Assignment: With no edits of any kind, print each record that follows.

Source material:

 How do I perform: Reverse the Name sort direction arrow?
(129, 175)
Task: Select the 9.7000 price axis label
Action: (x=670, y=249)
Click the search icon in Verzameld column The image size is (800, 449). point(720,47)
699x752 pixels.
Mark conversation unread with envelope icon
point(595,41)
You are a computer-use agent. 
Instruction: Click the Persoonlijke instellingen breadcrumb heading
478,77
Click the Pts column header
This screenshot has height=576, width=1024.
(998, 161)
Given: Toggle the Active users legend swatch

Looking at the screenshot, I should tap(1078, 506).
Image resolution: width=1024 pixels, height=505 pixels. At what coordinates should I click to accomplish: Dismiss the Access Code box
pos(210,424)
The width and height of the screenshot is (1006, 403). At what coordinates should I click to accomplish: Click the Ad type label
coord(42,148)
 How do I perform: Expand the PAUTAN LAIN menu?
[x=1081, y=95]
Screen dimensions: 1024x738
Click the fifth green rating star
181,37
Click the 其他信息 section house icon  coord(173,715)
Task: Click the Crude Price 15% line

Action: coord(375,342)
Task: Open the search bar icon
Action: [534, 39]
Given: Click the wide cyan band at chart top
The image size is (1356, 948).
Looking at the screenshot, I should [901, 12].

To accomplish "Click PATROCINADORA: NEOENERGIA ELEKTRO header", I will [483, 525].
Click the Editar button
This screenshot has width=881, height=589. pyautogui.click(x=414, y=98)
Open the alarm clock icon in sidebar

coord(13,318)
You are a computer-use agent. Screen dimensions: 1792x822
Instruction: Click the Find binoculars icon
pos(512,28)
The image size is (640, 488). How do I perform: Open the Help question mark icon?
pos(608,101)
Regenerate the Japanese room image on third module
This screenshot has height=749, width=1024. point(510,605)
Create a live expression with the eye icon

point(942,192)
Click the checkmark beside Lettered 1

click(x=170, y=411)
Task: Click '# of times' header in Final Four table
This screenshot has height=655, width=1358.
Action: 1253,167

Answer area:
 How do I perform: Reverse the Name sort direction arrow?
(129, 175)
Task: Select the 9.7000 price axis label
Action: (x=670, y=249)
Click the search icon in Verzameld column The image size is (800, 449). point(720,47)
699x752 pixels.
Mark conversation unread with envelope icon
point(595,41)
You are a computer-use agent. 
Instruction: Click the Persoonlijke instellingen breadcrumb heading
478,77
Click the Pts column header
This screenshot has height=576, width=1024.
(998, 161)
Given: Toggle the Active users legend swatch

Looking at the screenshot, I should tap(1078, 506).
Image resolution: width=1024 pixels, height=505 pixels. At what coordinates should I click to accomplish: Dismiss the Access Code box
pos(210,424)
The width and height of the screenshot is (1006, 403). At what coordinates should I click to accomplish: Click the Ad type label
coord(42,148)
 How do I perform: Expand the PAUTAN LAIN menu?
[x=1081, y=95]
Screen dimensions: 1024x738
Click the fifth green rating star
181,37
Click the 其他信息 section house icon  coord(173,715)
Task: Click the Crude Price 15% line

Action: coord(375,342)
Task: Open the search bar icon
Action: [534, 39]
Given: Click the wide cyan band at chart top
The image size is (1356, 948).
Looking at the screenshot, I should [901, 12].

To accomplish "Click PATROCINADORA: NEOENERGIA ELEKTRO header", I will [483, 525].
Click the Editar button
This screenshot has width=881, height=589. pyautogui.click(x=414, y=98)
Open the alarm clock icon in sidebar

coord(13,318)
You are a computer-use agent. Screen dimensions: 1792x822
Instruction: Click the Find binoculars icon
pos(512,28)
The image size is (640, 488). How do I perform: Open the Help question mark icon?
pos(608,101)
Regenerate the Japanese room image on third module
This screenshot has height=749, width=1024. point(510,605)
Create a live expression with the eye icon

point(942,192)
Click the checkmark beside Lettered 1

click(x=170, y=411)
Task: Click '# of times' header in Final Four table
This screenshot has height=655, width=1358.
Action: 1253,167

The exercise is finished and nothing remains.